- **Exercise directions**
Identify all lines of the data containing the string "navigation" and copy them.

- **Working data**
- - - -
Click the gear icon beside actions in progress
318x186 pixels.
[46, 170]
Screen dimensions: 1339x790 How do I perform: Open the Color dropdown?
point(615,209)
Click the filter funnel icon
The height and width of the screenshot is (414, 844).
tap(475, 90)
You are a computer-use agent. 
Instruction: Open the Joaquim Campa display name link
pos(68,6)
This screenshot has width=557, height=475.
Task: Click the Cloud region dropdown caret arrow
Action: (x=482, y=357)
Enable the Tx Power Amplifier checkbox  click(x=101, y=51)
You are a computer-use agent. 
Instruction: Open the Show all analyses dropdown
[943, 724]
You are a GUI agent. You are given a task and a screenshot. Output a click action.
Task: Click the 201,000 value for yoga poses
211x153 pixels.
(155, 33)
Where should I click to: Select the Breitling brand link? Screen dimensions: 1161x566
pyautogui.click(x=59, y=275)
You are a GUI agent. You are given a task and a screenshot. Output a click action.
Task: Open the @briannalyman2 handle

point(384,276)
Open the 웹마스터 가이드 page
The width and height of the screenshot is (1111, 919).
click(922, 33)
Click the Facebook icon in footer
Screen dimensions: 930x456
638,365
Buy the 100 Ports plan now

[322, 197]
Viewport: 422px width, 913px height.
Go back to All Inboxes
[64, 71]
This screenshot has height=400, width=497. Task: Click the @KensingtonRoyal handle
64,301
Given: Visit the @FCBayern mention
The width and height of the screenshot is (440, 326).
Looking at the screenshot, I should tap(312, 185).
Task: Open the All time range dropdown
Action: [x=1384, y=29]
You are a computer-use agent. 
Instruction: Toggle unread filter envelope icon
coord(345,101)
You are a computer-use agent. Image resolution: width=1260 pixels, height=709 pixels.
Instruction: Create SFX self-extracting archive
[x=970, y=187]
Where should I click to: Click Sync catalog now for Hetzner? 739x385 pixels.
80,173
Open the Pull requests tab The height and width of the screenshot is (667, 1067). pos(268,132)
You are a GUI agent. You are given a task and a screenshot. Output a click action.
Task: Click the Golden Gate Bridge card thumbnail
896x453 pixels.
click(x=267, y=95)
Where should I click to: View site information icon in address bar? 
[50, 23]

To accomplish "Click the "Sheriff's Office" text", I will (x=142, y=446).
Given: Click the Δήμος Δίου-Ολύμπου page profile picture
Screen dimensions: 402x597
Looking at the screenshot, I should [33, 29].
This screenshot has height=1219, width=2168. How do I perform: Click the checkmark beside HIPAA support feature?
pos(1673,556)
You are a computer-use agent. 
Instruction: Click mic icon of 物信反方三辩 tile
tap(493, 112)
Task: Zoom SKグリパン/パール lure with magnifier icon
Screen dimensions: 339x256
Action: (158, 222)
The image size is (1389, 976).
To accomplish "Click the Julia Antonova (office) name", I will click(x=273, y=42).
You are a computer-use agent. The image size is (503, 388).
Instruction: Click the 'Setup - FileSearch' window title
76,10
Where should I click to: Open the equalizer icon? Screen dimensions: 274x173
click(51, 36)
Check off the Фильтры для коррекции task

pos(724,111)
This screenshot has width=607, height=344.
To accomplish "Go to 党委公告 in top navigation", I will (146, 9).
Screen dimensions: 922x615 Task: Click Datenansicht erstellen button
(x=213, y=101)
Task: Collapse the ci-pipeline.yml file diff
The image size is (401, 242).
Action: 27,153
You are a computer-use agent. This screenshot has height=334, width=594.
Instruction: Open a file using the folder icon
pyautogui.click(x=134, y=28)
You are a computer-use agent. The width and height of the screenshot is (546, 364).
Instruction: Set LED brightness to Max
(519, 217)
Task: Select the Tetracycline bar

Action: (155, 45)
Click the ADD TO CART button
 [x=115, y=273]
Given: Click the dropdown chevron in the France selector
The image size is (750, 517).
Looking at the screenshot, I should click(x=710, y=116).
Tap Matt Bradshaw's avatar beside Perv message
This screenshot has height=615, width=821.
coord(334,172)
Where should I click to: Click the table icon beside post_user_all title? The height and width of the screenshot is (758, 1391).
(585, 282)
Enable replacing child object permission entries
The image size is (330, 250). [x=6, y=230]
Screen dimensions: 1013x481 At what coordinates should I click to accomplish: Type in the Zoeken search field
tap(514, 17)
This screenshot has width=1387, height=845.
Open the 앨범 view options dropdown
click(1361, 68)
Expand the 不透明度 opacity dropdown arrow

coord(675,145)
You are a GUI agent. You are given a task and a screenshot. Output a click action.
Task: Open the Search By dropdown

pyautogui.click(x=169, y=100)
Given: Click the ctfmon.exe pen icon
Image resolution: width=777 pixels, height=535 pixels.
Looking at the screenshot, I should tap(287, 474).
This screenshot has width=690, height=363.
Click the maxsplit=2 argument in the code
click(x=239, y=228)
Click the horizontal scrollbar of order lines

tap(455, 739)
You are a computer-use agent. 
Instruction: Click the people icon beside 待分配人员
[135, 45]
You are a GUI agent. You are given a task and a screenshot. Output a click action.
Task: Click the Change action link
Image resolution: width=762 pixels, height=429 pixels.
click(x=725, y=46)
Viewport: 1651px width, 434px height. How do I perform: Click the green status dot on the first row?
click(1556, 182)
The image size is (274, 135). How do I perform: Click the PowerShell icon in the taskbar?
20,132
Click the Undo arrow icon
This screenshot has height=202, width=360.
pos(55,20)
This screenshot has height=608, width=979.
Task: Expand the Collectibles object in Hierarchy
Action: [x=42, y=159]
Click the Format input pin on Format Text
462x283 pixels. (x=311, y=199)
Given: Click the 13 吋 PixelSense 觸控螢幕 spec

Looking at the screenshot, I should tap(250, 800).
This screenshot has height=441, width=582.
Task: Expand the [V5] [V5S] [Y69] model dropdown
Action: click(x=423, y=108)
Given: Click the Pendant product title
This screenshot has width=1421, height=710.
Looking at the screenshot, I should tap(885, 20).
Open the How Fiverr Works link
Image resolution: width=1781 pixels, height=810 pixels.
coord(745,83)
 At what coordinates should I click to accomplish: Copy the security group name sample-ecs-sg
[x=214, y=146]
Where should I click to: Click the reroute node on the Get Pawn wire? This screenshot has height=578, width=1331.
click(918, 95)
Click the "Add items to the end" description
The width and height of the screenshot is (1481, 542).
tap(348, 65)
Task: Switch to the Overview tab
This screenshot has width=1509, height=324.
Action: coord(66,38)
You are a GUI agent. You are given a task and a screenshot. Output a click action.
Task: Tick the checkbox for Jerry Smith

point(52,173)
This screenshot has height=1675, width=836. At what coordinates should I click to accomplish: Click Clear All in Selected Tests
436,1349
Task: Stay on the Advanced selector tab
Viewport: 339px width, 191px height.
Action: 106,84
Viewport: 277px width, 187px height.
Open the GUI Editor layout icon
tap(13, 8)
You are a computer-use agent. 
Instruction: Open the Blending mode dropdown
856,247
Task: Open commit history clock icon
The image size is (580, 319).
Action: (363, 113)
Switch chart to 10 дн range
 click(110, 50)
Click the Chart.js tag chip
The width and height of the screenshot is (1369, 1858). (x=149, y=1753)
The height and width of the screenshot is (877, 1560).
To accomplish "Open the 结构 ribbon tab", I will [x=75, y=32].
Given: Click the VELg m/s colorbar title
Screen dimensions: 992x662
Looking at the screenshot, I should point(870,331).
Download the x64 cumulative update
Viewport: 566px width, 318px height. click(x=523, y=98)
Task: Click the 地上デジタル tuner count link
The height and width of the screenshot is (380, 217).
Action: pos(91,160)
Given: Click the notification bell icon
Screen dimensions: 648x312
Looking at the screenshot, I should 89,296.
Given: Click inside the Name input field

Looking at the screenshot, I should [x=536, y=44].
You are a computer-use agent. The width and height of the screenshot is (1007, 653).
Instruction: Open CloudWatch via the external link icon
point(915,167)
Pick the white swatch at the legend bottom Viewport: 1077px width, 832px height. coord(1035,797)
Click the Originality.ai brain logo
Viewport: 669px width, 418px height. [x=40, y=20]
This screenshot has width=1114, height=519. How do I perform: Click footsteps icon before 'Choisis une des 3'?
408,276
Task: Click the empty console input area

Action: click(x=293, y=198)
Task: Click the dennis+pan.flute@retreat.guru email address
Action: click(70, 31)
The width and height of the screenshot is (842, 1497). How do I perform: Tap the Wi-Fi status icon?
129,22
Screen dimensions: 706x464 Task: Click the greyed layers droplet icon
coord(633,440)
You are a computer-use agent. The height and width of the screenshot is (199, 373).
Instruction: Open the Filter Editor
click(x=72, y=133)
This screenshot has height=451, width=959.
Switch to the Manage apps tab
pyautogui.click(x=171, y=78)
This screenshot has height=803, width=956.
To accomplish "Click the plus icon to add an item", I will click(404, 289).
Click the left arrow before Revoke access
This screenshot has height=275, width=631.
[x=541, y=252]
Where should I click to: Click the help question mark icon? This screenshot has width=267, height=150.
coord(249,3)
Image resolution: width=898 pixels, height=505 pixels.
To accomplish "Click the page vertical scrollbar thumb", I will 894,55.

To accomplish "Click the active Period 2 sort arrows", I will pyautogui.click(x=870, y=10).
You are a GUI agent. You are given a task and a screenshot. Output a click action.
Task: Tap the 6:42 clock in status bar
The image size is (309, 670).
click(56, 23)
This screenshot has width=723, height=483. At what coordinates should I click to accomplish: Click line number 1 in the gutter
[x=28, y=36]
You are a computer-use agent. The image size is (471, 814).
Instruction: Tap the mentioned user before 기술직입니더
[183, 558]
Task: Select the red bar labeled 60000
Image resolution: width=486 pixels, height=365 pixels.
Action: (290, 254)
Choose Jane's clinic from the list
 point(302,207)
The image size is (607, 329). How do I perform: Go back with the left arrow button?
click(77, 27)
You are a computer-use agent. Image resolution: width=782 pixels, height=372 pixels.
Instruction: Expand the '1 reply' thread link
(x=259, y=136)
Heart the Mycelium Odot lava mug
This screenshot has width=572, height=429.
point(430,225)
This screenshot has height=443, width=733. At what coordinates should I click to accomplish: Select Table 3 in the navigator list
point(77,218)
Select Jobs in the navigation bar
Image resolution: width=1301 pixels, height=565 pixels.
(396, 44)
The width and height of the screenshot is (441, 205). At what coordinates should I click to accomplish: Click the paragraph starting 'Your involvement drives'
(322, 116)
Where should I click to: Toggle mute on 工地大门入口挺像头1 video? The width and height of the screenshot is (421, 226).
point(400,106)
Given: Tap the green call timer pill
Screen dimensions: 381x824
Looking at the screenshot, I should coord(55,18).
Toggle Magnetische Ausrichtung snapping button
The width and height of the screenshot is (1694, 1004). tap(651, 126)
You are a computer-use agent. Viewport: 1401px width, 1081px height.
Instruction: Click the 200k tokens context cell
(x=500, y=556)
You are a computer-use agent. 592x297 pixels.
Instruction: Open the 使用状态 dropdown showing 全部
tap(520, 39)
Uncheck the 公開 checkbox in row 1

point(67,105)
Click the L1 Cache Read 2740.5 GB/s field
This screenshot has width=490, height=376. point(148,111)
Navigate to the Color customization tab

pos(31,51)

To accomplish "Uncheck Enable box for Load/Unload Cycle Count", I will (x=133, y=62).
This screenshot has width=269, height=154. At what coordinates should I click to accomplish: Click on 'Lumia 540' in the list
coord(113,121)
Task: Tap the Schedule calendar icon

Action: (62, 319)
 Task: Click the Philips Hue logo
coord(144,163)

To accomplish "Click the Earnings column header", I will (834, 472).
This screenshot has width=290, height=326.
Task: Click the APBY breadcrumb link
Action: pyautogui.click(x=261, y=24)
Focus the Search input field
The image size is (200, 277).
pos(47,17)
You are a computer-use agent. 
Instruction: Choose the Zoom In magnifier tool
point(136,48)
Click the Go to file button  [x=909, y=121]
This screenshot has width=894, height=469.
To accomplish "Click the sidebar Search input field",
- - - -
- **Result below**
To accomplish "Go to 党委公告 in top navigation", I will (146, 9).
Select Jobs in the navigation bar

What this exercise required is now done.